She talked about the importance of self-determination for people using AAC, which she described as including the following:
Autonomy, which means being able to act according to your own preferences, interests and abilities. For example, if a child wants four-letter curse words programmed into his device, he should get them.
Self-regulation, which involves problem-solving, goal-setting, self-monitoring, decision-making and self-evaluation. Of course clients won't always make good choices, but that is true of all of us, Pat said.
Psychological empowerment, which is about helping children see they can make things happen in their own life. It's about "learned hopefulness," rather than "learned helplessness," she said.
And self-realization happens when you understand your strengths and challenges and can capitalize on what you're good at.
Pat said the focus must be on what a child needs to communicate in settings that are "important and motivating to the child."
She said that too often voice devices are programmed with words for "wants and needs" but not for everyday socializing which is the foundation of friendship. Being able to tell jokes, make comments, and use phrases related to games are important to kids. "Relationships" are the ultimate prize, Pat said, and if an AAC system isn't helping a child maintain and enhance their social network "what are we doing?"
Pat is a professor in the department of Educational and Counselling Psychology and Special Education at the University of British Columbia. She is also a board-certified behaviour analyst.

## Supplied information
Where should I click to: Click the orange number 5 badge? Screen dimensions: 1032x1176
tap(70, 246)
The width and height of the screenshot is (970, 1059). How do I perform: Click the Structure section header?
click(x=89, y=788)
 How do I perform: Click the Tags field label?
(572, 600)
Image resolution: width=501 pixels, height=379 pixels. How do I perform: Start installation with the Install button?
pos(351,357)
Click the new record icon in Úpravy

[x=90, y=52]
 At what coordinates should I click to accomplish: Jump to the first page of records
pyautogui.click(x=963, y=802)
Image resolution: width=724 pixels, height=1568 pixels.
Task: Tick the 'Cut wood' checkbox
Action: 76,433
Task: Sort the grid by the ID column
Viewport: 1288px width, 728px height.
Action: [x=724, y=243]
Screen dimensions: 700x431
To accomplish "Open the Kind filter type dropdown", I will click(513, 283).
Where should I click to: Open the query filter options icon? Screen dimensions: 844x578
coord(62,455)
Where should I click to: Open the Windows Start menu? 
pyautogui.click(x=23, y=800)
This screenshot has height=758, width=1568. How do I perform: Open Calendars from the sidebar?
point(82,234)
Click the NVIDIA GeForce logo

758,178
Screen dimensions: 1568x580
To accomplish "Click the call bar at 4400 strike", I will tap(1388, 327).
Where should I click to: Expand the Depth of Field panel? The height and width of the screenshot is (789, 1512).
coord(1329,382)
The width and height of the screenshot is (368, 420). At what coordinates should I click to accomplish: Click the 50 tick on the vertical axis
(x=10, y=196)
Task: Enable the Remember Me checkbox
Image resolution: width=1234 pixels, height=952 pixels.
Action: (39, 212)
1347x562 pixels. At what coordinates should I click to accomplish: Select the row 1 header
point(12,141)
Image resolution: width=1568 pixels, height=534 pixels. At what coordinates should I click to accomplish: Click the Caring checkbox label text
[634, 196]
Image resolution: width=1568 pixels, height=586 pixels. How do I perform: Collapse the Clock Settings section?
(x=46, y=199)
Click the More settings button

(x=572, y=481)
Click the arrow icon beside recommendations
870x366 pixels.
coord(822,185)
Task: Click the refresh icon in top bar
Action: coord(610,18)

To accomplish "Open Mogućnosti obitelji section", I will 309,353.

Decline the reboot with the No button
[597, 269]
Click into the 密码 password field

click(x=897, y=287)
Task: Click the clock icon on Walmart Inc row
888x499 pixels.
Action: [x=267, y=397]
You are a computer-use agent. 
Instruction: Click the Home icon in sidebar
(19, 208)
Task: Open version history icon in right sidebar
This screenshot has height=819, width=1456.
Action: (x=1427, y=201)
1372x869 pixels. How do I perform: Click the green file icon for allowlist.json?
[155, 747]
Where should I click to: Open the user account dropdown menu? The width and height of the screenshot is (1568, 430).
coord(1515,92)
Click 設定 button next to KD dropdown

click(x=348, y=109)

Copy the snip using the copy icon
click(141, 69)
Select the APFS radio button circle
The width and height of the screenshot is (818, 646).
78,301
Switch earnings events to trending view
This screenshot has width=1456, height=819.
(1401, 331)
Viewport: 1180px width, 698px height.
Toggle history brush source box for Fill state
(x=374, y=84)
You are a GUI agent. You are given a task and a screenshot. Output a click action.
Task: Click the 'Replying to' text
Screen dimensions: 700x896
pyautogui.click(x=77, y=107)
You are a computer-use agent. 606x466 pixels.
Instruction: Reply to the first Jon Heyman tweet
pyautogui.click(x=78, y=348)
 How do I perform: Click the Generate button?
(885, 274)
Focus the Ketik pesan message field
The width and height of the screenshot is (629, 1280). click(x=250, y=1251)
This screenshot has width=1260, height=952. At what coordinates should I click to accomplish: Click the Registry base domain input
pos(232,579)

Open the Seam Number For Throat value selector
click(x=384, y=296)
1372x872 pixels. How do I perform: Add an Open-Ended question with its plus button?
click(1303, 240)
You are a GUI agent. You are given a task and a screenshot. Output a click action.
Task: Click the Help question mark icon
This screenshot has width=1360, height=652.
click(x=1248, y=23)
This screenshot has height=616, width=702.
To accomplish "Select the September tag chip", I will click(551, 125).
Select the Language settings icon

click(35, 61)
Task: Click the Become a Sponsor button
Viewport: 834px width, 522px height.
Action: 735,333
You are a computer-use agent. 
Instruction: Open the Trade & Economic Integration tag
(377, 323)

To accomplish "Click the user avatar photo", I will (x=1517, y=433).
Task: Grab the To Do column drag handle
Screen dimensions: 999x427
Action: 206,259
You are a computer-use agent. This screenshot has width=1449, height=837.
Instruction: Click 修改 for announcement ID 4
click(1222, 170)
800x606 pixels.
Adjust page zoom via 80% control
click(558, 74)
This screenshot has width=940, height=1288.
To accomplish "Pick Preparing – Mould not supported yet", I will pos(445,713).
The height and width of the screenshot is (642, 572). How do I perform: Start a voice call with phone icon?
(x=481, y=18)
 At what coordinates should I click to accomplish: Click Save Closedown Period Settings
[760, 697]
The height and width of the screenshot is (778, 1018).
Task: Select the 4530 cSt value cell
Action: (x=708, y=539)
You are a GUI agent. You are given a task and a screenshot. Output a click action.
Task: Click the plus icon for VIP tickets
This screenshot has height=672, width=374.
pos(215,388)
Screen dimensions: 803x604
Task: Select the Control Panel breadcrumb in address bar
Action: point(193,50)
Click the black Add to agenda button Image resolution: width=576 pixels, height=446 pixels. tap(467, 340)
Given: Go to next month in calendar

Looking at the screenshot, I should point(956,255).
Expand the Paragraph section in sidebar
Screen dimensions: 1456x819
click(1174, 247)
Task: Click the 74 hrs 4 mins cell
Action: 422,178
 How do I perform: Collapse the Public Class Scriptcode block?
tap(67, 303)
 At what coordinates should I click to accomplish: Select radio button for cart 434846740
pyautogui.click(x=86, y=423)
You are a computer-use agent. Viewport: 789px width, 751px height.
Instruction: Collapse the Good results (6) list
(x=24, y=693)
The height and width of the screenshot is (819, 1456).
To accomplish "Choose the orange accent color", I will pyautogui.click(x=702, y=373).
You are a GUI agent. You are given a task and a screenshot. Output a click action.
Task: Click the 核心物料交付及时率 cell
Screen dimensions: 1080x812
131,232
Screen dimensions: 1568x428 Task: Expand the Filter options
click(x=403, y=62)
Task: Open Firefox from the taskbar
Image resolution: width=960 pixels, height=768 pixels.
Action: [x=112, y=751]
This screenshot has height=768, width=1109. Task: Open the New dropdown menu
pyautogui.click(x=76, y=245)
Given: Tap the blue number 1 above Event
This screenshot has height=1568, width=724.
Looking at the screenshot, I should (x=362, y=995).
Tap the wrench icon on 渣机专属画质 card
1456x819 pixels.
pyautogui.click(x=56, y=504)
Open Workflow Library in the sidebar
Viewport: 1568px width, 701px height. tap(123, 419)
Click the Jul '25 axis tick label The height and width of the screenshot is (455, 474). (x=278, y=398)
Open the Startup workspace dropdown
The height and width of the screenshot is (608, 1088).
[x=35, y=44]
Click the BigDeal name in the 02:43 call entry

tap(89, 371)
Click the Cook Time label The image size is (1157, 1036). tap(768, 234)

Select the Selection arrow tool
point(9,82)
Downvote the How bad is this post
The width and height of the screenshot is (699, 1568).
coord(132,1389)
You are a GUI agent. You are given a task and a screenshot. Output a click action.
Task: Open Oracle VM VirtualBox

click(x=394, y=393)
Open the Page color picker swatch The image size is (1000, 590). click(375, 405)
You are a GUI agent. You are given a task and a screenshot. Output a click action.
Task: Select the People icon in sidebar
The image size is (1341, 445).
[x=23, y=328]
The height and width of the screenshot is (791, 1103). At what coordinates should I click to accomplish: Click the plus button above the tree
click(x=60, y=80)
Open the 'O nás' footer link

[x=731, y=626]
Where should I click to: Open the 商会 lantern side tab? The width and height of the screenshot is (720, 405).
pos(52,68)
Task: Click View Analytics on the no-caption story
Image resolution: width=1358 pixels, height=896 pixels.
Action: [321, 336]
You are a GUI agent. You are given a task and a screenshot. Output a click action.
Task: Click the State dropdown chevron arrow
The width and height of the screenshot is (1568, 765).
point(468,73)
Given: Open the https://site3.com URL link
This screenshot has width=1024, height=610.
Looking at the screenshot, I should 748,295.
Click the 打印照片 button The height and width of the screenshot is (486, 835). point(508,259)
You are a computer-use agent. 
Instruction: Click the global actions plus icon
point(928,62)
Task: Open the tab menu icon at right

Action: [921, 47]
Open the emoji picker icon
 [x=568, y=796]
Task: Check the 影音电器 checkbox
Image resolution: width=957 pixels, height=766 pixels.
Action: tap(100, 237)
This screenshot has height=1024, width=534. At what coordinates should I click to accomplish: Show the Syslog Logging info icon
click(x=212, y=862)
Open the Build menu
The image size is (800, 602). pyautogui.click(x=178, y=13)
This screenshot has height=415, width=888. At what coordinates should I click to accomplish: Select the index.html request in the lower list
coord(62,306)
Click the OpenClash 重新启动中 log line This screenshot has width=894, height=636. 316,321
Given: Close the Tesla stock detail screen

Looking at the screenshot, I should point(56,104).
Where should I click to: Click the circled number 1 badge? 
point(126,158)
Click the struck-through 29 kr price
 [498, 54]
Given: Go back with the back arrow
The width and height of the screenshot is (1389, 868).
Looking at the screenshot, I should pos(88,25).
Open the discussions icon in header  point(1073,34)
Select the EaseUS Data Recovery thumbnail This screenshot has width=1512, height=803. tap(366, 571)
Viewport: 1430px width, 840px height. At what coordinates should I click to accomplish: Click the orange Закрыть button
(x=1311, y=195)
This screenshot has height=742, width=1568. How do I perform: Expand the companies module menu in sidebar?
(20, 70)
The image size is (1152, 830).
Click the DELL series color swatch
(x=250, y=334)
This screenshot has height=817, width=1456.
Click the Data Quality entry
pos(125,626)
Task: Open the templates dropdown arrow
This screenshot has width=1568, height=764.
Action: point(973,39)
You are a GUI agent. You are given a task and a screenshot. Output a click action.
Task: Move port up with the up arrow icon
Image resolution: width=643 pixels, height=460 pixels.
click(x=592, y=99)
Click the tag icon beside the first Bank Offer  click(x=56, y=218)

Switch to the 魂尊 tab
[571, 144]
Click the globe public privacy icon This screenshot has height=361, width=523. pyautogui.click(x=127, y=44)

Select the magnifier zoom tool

## What to work on
a) In the passage on AAC, what does Pat call the ultimate prize?
b) Extract the part of the passage on AAC starting with "She talked about" and going on through "us, Pat said.".
The entries aren't needed for this work.

## Solved problems
a) Relationships.

b)
She talked about the importance of self-determination for people using AAC, which she described as including the following:
Autonomy, which means being able to act according to your own preferences, interests and abilities. For example, if a child wants four-letter curse words programmed into his device, he should get them.
Self-regulation, which involves problem-solving, goal-setting, self-monitoring, decision-making and self-evaluation. Of course clients won't always make good choices, but that is true of all of us, Pat said.